222. Count Complete Tree Nodes
1. Description
Given the root of a complete binary tree, return the number of the nodes in the tree.
According to Wikipedia, every level, except possibly the last, is completely filled in a complete binary tree, and all nodes in the last level are as far left as possible. It can have between 1 and $2^h$ nodes inclusive at the last level h.
Design an algorithm that runs in less than O(n) time complexity.
2. Example
Example 1
Input: root = [1,2,3,4,5,6]
Output: 6
Example 2
Input: root = []
Output: 0
Example 3
Input: root = [1]
Output: 1
3. Constraints
- The number of nodes in the tree is in the range [0, 5 * $10^4$].

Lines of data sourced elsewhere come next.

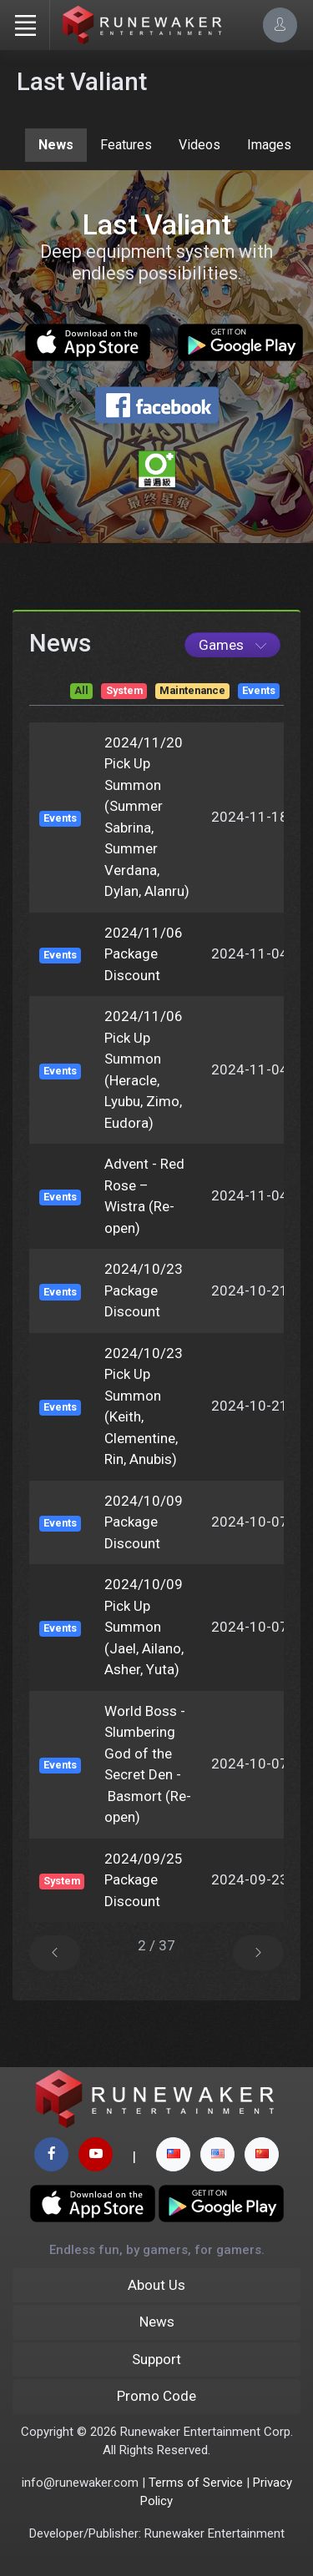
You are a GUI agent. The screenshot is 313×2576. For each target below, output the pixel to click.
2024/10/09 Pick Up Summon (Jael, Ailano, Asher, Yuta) (144, 1627)
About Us (156, 2285)
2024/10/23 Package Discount (143, 1290)
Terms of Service (196, 2482)
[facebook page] (51, 2154)
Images (269, 145)
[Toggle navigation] (25, 25)
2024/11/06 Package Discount (143, 954)
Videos (199, 145)
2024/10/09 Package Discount (143, 1522)
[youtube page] (95, 2154)
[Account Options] (280, 25)
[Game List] (232, 644)
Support (156, 2359)
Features (126, 145)
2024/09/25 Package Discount (143, 1879)
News (55, 145)
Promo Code (156, 2395)
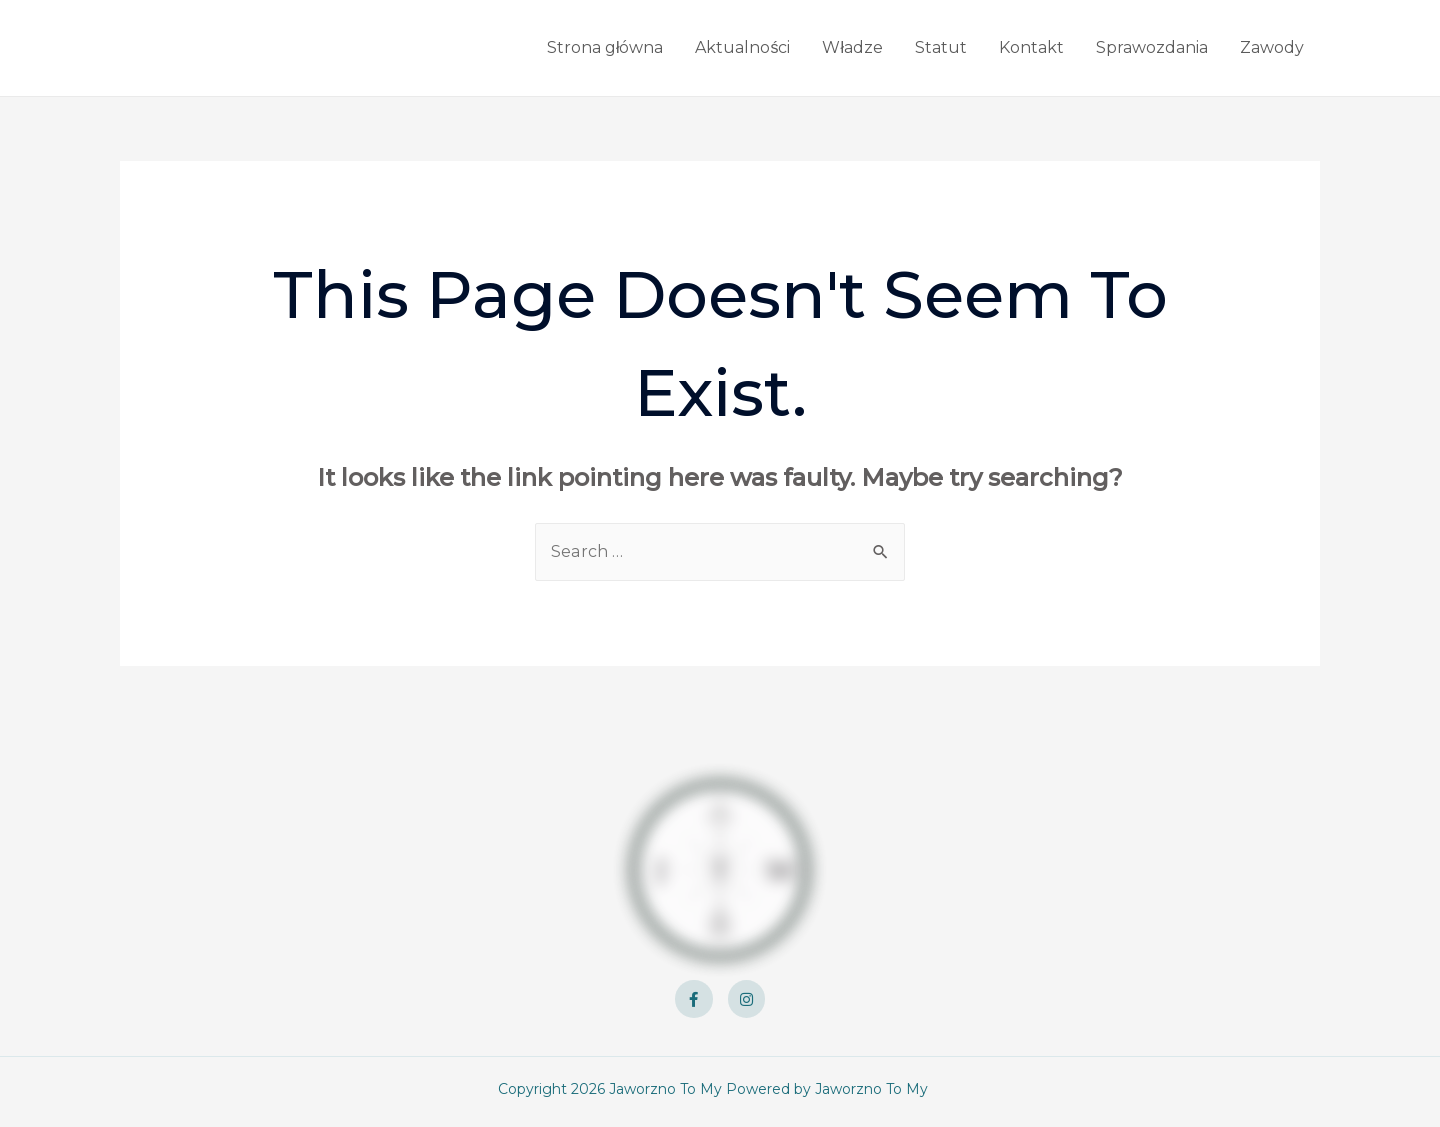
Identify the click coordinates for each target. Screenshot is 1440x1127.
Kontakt (1031, 49)
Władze (852, 49)
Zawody (1272, 49)
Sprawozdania (1152, 49)
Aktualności (742, 49)
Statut (941, 49)
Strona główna (605, 49)
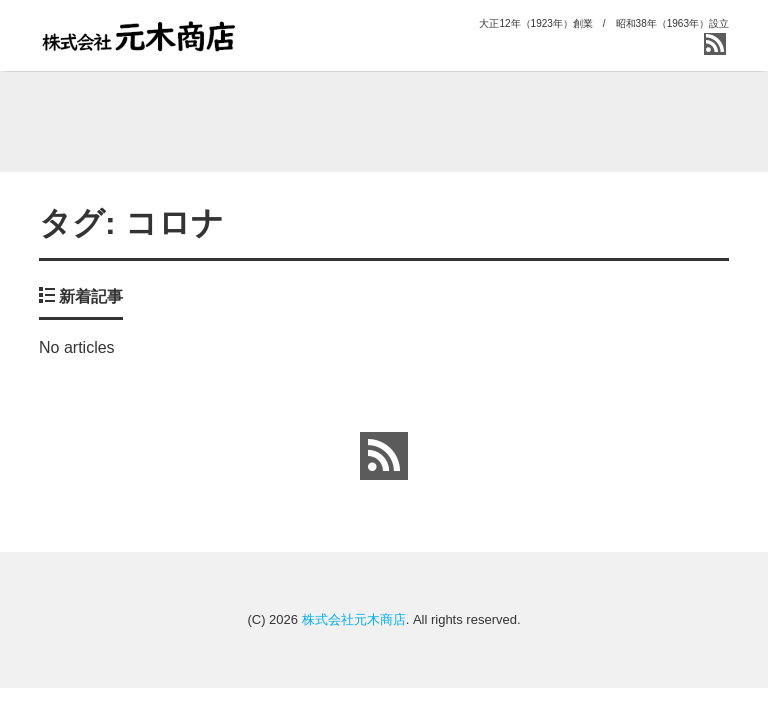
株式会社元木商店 (354, 619)
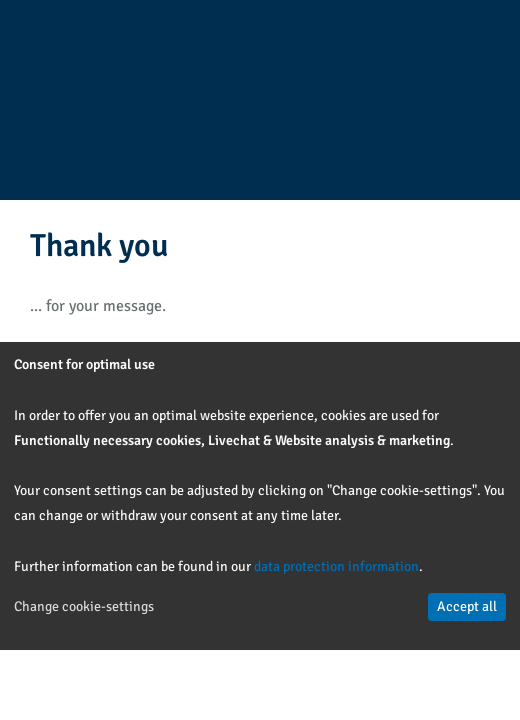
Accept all (467, 606)
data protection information (336, 566)
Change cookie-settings (84, 606)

- 0 <= Node.val <= 5 * $10^4$
- The tree is guaranteed to be complete.
4. Solutions
Binary Search
n is the number of nodes in root
Time complexity: O($log^2n$)
Space complexity: O(1)
class Solution {
public:
int countNodes(TreeNode *root) {
if (root == nullptr) {
return 0;
}
int height = 0;
for (auto iter = root; iter != nullptr; iter = iter->left) {
++height;
}
if (height == 1) {
return 1;
}
int last_layer_count = 1 << (height - 1);
int left = 0, right = last_layer_count;
while (left < right) {
int middle = left + (right - left) / 2;
auto iter = root;
for (int i = 0, bit = 1 << (height - 2); i < height - 1; ++i) {
if ((bit & middle) == 0) {
iter = iter->left;
} else {
iter = iter->right;
}
bit >>= 1;
}
if (iter == nullptr) {
right = middle;
} else {
left = middle + 1;
}
}
return (1 << (height - 1)) - 1 + left;
}
};